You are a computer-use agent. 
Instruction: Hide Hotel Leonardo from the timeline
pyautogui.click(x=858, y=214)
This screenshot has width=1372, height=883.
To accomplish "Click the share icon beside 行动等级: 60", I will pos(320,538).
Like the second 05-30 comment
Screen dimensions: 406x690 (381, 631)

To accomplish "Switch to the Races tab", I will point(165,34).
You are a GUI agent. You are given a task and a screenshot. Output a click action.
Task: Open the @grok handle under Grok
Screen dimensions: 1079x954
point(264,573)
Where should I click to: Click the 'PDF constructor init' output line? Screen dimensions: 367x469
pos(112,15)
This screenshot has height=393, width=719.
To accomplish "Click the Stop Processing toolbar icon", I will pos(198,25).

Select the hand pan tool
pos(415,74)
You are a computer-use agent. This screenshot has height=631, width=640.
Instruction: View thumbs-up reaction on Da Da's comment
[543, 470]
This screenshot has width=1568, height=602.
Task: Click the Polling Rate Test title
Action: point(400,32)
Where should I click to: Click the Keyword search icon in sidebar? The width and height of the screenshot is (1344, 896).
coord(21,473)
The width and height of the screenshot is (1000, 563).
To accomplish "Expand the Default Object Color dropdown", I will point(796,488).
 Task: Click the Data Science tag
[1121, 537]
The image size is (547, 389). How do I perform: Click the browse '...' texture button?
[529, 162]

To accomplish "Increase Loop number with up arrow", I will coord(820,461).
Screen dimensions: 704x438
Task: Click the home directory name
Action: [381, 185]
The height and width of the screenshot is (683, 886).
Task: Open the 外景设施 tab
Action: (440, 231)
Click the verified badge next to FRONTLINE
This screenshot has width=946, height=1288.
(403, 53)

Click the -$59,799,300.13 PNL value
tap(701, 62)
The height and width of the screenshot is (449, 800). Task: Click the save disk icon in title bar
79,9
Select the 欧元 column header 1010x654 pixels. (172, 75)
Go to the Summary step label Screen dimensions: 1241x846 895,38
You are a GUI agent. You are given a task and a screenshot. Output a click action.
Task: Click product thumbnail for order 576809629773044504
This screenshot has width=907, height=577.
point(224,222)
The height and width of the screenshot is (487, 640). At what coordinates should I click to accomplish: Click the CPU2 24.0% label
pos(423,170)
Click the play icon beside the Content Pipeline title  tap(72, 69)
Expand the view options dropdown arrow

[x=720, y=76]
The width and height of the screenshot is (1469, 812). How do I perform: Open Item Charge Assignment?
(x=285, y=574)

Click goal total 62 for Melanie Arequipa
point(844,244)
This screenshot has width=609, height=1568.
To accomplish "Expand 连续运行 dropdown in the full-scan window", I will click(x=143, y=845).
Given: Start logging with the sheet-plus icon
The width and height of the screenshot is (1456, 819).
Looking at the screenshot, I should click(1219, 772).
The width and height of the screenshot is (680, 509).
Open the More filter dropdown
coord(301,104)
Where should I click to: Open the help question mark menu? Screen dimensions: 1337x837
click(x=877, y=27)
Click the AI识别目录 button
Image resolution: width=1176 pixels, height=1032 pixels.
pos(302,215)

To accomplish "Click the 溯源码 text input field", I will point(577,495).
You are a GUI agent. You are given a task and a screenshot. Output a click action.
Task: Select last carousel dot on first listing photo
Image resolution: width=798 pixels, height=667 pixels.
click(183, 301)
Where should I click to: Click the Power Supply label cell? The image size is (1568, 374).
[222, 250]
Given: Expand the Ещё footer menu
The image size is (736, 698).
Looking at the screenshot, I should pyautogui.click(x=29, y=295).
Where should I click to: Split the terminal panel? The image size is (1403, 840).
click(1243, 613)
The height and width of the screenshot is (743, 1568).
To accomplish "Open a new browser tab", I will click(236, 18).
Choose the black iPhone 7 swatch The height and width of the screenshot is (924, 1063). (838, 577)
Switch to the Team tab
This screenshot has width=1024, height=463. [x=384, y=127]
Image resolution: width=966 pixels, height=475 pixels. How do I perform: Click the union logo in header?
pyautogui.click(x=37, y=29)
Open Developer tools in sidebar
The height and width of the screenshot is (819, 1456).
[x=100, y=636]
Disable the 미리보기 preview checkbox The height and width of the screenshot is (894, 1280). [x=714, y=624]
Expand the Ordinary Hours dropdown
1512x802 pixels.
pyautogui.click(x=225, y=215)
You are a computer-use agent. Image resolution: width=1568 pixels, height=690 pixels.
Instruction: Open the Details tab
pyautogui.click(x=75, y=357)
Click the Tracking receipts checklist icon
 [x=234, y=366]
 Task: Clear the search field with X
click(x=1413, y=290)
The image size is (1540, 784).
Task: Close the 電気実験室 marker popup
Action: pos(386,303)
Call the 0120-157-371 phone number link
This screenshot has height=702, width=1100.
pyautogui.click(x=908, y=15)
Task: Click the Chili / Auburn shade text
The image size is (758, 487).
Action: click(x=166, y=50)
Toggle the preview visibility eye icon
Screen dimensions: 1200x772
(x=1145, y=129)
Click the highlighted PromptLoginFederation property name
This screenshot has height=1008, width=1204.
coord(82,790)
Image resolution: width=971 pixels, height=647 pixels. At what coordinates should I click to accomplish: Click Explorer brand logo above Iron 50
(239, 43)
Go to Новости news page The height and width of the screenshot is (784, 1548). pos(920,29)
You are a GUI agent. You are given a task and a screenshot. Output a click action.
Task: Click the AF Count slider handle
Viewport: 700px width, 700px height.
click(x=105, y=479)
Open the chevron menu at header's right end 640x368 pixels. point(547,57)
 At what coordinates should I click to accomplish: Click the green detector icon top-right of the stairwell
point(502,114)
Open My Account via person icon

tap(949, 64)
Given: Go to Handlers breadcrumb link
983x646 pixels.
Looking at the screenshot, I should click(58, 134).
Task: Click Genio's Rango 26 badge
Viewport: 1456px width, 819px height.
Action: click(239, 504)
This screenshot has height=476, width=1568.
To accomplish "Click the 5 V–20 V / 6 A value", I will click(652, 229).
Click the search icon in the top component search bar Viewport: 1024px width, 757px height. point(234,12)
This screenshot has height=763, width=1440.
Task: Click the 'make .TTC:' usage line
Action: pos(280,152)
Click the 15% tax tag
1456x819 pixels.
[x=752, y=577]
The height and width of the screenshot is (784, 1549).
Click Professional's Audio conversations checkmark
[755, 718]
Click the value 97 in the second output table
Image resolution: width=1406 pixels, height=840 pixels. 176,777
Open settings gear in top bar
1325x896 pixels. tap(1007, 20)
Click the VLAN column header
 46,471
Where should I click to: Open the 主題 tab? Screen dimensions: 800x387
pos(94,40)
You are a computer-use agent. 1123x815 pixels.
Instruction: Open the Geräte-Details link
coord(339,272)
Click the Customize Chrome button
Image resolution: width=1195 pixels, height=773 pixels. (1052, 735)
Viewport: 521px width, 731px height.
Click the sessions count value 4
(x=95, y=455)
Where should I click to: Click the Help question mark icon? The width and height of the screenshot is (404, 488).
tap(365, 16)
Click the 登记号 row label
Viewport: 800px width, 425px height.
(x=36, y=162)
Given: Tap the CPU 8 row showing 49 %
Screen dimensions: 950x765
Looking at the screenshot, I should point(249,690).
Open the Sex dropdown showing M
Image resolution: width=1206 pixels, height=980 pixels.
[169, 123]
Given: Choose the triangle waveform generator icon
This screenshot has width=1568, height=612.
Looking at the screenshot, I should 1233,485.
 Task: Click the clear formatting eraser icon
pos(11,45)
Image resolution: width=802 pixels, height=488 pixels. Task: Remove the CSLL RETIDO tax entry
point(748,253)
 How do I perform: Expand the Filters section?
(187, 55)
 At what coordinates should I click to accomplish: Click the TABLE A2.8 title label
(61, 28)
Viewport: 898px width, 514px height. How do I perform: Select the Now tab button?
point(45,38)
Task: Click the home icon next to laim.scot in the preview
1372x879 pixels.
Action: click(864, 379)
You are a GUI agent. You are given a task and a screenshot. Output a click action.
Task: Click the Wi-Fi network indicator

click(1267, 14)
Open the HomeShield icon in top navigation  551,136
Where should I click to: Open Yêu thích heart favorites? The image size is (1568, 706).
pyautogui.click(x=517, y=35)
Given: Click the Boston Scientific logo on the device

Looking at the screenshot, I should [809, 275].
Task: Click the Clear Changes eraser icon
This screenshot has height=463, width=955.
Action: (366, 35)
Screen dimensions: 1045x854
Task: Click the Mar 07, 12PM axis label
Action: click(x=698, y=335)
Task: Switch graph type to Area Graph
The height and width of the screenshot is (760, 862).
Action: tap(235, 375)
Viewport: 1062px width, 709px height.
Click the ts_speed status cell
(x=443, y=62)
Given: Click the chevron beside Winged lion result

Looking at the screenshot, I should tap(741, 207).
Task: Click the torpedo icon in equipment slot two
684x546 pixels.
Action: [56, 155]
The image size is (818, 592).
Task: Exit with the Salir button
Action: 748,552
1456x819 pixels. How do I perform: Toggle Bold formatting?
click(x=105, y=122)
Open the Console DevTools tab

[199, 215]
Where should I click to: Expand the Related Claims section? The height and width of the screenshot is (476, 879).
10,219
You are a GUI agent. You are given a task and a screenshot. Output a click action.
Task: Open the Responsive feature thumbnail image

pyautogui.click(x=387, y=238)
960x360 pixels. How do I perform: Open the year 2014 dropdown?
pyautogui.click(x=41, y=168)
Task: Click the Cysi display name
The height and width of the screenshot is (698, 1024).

* * * * * * * * *

Return every line of the material above that contains the string "what".

### RESULT FOR THIS TASK
The height and width of the screenshot is (487, 640). At what coordinates should I click to accomplish: Click the CPU2 24.0% label
Image resolution: width=971 pixels, height=647 pixels. At what coordinates should I click to accomplish: Click Explorer brand logo above Iron 50
 At what coordinates should I click to accomplish: Click the green detector icon top-right of the stairwell
 At what coordinates should I click to accomplish: Click the TABLE A2.8 title label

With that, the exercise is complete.